The eleven members of the National Defense and Security Council “unanimously supported his proposal”, the state daily reported.
The junta declared a state of emergency, which gives it full powers, in the wake of the coup d’etat of 1er February 2021 which overthrew civilian leader Aung San Suu Kyi.
The army justified its coup by citing massive fraud in the general election won by Aung San Suu Kyi’s pro-democracy party, the National League for Democracy (NLD), in November 2020. It also promised a new vote within a year.
As the country was mired in civil conflict, she later renewed her commitment and assured that the state of emergency would be lifted by August 2023.
In a speech broadcast Monday morning, Min Aung Hlaing did not mention a date. He said Burma first needed to be “peaceful and stable” to hold elections.

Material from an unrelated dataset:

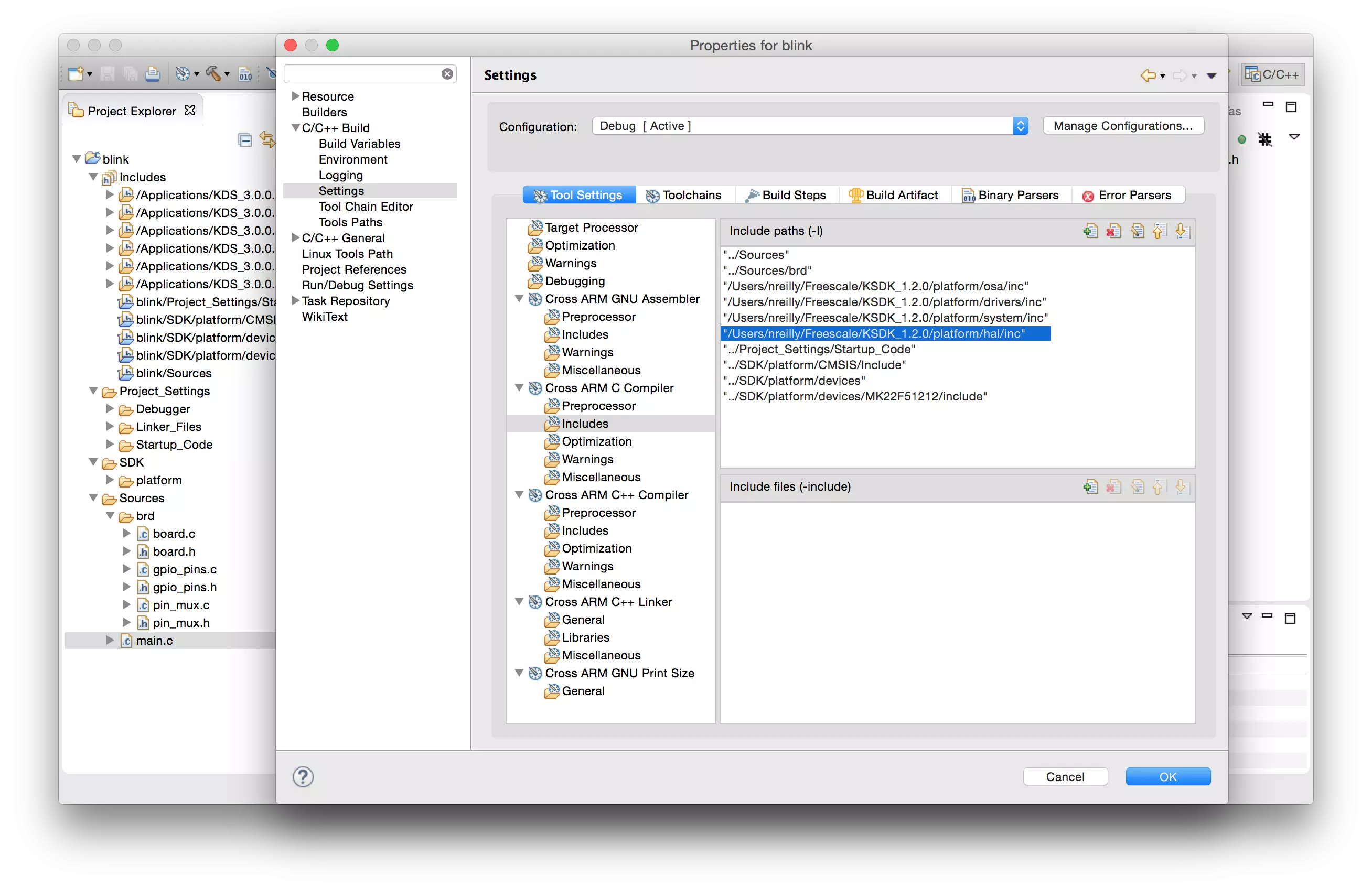Image resolution: width=1372 pixels, height=888 pixels.
Task: Click the Move path up icon
Action: 1159,231
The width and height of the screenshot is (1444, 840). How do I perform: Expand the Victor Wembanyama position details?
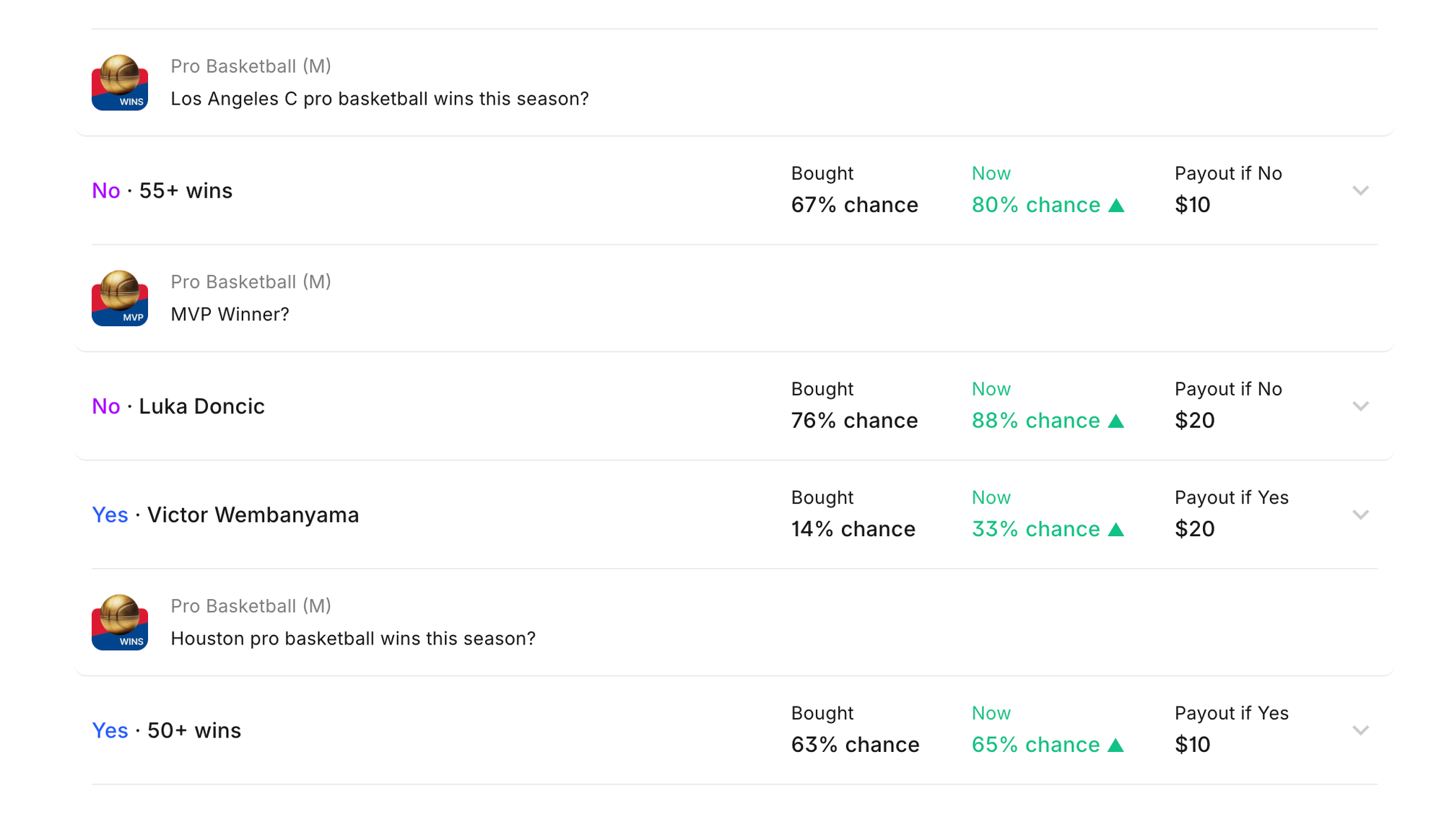pyautogui.click(x=1360, y=515)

The general spoke of a “reform” of the electoral system, replacing the single-member majority ballot which favored the LND, with a proportional mode.
The Burmese junta, regularly accused of atrocities, continues a bloody repression against its opponents with more than 2,000 civilians killed and more than 15,000 arrested since the coup, according to a local NGO.
Arrested at the time of the putsch, the 1991 Nobel Peace Prize winner, Aung San Suu Kyi, 77, faces several charges that could earn her up to 150 years in prison in total.